Simplify (w^2+w-20)/(w-4)

Answer

**step1** Understanding the problem

The problem asks us to simplify the algebraic expression $$\frac{w^2+w-20}{w-4}$$. This means we need to perform the division of the polynomial in the numerator by the binomial in the denominator.

**step2** Analyzing the numerator

We examine the numerator, which is a quadratic expression: $$w^2+w-20$$. To simplify the fraction, we should try to factor this quadratic expression into two binomials. We are looking for two numbers that multiply to -20 and add up to 1 (the coefficient of w).

**step3** Factoring the numerator

Let's find the pairs of factors for 20. These are (1, 20), (2, 10), and (4, 5).
Since the constant term is -20 (negative), one of the factors must be positive and the other negative.
Since the coefficient of the 'w' term is +1 (positive), the larger absolute value of the two factors must be positive.
Let's check the sums for each pair:
- If we use -1 and 20, their sum is 19.
- If we use -2 and 10, their sum is 8.
- If we use -4 and 5, their sum is 1.
The pair -4 and 5 satisfy the conditions. Therefore, we can factor the numerator as $$(w-4)(w+5)$$.
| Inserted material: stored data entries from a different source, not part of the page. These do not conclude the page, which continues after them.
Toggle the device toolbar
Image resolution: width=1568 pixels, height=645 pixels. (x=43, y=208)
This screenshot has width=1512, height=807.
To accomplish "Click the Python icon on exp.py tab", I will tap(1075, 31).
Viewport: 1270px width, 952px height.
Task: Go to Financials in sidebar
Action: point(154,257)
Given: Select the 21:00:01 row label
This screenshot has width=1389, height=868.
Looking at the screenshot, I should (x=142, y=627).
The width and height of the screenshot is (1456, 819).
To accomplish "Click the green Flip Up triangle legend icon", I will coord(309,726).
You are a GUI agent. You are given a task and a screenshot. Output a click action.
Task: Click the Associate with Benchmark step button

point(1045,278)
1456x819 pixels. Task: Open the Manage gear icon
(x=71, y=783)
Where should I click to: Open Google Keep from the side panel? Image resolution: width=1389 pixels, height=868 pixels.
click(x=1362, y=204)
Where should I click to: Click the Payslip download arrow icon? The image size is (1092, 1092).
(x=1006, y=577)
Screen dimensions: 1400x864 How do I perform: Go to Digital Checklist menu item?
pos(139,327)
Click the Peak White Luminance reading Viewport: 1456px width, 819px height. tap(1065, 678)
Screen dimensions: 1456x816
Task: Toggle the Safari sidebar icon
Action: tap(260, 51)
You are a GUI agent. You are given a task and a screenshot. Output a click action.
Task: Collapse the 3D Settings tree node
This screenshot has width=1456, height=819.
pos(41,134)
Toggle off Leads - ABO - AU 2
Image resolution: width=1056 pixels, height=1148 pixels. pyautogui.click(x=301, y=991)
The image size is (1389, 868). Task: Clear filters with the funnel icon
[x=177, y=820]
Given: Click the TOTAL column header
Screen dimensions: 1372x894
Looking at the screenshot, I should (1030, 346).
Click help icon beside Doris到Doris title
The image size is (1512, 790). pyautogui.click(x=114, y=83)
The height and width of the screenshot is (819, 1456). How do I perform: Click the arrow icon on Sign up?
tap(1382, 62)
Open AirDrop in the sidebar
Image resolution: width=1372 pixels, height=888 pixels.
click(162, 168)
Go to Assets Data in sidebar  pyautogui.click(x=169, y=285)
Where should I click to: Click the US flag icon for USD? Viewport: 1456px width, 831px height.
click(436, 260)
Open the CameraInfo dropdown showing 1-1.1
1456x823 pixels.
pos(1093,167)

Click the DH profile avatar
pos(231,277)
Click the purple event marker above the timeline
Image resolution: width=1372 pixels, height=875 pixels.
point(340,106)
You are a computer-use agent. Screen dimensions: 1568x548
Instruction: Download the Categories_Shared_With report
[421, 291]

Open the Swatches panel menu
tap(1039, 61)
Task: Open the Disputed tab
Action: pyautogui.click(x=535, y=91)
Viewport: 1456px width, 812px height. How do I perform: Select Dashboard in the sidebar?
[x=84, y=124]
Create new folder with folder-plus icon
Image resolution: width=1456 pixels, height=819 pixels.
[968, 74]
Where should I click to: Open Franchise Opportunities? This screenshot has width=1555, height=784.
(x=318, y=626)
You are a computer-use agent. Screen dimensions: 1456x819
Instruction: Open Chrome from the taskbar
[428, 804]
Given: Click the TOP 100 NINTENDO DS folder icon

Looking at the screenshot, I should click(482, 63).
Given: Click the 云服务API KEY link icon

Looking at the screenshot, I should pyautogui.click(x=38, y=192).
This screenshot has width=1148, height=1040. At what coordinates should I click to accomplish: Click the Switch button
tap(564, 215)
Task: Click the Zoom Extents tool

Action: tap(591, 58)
**step4** Simplifying the expression

Now, we substitute the factored form of the numerator back into the original expression:
$$\frac{(w-4)(w+5)}{w-4}$$
Assuming that the denominator $$w-4$$ is not equal to zero (which means $$w \neq 4$$), we can cancel out the common factor $$(w-4)$$ from both the numerator and the denominator.

**step5** Final solution

After canceling the common factor, the simplified expression is $$w+5$$.